Medikament bei starker Negativsymptomatik

Ja Quetiapin + Amisulprid hilft sehr gut gegen Negativsymptome. Olanzapin ist auch ein gutes Medikament. Probieren kann man noch Duloxetin und Cariprazin... wobei ich diese zwei Medikamente nicht ganz so vertragen habe.
Alle Antipsychotika hinterlassen Negativsymptome oder können diese auch verstärken, Positivsymptome kann man dagegen relativ gut behandeln.
Das Problem ist, dass Negativsymptom teilweise von ein Mangeln an Dopamin in bestimmten Hirnregionen herkommen und da sind Antipsychotika dann das Gegenteil, was man möchte.
Es kommt natürlich auf die Negativsymptome an, wo manche auch mit den Positivsymptomen zusammenhängen, also dass keine klare Einteilung ist. Man sagt eben das bei Negativsymptomen zu wenig ist und bei Positivsymptomen zu viel, Beispiel Antriebsmangel ist Negativsymptome, Wahn ein Positivsymptom.

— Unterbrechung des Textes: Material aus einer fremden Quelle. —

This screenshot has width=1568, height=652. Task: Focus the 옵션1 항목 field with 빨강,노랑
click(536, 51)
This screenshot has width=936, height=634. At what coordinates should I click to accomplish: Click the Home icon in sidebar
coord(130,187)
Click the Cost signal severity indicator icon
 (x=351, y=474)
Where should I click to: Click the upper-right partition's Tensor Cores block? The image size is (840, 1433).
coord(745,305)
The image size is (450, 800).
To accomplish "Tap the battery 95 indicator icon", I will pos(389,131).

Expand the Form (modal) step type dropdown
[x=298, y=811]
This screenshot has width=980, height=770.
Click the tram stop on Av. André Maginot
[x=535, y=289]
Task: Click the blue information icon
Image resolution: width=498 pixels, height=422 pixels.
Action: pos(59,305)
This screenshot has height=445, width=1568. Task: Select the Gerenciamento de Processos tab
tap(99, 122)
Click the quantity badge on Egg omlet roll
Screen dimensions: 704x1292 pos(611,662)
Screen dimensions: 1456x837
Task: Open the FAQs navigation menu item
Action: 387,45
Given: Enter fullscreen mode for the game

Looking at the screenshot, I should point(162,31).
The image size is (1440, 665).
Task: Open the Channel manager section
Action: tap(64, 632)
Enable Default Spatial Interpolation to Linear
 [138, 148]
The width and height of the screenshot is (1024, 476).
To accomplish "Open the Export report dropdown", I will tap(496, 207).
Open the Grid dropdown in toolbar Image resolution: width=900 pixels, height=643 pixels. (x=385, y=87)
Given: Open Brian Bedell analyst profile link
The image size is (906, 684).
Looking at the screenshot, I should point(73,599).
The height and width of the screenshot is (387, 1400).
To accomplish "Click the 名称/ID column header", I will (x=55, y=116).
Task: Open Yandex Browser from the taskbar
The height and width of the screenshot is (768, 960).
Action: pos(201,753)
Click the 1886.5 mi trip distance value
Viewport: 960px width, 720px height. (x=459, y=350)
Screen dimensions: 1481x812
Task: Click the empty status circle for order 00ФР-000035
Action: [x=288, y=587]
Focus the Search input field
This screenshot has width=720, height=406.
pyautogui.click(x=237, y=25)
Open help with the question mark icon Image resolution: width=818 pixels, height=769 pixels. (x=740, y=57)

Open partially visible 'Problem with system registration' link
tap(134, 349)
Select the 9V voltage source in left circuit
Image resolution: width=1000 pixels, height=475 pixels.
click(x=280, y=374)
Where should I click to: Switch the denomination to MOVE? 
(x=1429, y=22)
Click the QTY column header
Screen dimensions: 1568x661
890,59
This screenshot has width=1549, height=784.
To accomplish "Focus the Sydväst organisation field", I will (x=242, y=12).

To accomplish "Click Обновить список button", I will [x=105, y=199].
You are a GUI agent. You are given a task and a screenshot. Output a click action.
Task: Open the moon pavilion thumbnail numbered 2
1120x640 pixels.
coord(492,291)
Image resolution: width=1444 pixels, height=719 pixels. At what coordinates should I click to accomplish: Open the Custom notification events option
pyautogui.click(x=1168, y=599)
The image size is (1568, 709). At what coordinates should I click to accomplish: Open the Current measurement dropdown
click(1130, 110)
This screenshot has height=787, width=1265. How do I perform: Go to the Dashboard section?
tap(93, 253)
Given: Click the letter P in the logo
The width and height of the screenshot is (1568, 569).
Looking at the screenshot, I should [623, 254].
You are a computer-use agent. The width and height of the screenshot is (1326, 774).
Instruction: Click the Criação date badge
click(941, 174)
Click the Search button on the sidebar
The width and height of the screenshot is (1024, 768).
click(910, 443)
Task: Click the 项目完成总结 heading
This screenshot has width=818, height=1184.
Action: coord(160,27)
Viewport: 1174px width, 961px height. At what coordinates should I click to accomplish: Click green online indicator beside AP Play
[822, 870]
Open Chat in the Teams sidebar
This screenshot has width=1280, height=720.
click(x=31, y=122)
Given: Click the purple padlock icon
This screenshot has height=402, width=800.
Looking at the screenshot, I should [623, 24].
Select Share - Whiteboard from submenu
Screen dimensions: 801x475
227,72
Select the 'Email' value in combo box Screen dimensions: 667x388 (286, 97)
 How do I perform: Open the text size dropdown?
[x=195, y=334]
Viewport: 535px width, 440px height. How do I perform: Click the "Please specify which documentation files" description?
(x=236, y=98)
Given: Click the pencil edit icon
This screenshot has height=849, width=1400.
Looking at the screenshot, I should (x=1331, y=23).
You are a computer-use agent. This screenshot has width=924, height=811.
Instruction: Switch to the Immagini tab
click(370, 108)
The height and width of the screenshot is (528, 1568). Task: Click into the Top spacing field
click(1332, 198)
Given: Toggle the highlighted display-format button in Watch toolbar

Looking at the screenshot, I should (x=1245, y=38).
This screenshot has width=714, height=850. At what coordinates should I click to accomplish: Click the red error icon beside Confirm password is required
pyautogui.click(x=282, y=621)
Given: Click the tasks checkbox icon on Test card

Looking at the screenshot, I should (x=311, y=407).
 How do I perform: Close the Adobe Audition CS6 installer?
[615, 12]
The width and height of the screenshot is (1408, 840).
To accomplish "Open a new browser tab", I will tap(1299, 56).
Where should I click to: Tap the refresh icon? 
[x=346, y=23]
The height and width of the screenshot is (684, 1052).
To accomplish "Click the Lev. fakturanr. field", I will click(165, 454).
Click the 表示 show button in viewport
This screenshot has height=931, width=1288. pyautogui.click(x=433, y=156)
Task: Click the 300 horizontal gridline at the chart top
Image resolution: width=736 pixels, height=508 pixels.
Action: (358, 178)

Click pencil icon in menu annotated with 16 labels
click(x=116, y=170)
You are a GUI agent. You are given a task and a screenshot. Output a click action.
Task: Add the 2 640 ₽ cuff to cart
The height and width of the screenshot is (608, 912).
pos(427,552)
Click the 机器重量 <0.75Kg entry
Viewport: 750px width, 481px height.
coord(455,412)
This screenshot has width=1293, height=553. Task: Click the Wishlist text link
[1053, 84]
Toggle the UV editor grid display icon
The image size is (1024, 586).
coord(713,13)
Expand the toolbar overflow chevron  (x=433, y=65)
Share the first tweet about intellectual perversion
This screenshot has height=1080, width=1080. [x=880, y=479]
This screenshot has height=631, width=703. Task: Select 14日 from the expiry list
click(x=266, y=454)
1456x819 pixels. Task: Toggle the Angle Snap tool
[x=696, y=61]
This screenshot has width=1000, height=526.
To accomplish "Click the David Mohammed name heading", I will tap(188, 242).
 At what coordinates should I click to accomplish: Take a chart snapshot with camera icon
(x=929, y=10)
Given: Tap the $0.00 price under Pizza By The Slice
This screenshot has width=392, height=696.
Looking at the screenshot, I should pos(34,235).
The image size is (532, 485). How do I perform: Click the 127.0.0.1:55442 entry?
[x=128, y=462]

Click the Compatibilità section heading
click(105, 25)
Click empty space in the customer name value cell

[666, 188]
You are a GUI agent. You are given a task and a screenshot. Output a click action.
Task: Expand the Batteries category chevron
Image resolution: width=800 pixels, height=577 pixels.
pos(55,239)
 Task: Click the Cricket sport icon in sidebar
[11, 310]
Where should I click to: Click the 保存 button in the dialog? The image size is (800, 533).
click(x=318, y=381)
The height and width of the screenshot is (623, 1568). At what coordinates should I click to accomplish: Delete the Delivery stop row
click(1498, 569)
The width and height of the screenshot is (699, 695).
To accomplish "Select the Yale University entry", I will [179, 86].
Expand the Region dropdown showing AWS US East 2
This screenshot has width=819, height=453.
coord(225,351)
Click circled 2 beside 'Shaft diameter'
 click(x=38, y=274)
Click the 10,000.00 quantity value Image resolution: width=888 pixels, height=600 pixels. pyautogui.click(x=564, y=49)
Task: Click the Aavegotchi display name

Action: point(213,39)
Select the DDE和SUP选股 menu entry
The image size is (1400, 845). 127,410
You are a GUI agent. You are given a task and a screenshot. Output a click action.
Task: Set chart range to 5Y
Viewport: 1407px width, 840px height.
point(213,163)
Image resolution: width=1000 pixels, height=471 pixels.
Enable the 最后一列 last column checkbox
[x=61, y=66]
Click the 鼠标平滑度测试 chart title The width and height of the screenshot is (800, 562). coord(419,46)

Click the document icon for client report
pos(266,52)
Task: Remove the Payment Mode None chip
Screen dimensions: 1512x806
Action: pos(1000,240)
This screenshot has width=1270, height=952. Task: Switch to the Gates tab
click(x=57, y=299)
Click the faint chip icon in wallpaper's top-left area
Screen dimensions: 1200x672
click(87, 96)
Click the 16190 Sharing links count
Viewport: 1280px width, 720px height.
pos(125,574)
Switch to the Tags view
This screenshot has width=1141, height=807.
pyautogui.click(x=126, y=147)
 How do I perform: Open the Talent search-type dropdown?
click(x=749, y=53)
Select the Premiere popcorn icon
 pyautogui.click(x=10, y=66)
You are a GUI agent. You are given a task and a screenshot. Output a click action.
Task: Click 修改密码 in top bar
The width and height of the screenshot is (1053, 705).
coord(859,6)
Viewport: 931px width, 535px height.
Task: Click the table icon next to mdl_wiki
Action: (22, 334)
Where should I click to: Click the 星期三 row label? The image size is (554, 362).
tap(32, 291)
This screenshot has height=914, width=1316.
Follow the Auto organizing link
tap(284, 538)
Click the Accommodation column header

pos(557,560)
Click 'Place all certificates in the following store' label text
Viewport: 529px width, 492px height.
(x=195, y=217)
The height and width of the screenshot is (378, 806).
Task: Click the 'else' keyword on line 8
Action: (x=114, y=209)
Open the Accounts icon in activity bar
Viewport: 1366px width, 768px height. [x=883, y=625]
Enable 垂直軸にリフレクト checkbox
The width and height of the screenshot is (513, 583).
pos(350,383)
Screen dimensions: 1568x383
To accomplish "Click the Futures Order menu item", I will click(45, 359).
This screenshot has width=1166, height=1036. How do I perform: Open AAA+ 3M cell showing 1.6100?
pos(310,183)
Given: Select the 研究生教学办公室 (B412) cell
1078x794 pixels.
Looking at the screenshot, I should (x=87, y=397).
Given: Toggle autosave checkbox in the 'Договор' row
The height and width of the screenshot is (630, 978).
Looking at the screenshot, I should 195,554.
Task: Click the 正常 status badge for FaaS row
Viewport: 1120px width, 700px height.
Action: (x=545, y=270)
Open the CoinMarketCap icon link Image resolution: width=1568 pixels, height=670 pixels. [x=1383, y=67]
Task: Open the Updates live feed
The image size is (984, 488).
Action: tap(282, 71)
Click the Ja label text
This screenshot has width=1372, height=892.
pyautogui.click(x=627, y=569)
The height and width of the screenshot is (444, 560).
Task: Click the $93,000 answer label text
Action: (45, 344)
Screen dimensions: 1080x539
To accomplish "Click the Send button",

Die Antipsychotika, die du auflistest, machen fast alle das gleiche, da sind Negativsymptome vorprogrammiert, wobei Negativsymptome meist auch die Schwere der Erkrankung ausdrücken.
Duloxetin ist ein Antidepressivum und könnte leicht wirksam sein bei Negativsymptomen, zumindest die Noradrenalinwirkung ist nützlich.

Insofern kann ich mir kaum vorstellen, dass diese Medikamente bis auf dem Duloxetin bei Negativsymptome helfen. Leichte Besserung von Negativsymptomen ist schon auch da, wenn Positivsymptome damit behandelt werden, aber meine Erfahrungen waren da eher negativ. Hatte bis auf Cariprazin zumindest kurzzeitig diese Wirkstoffe auch selbst mal eingenommen.

Das ist zumindest meine Meinung und Sichtweise.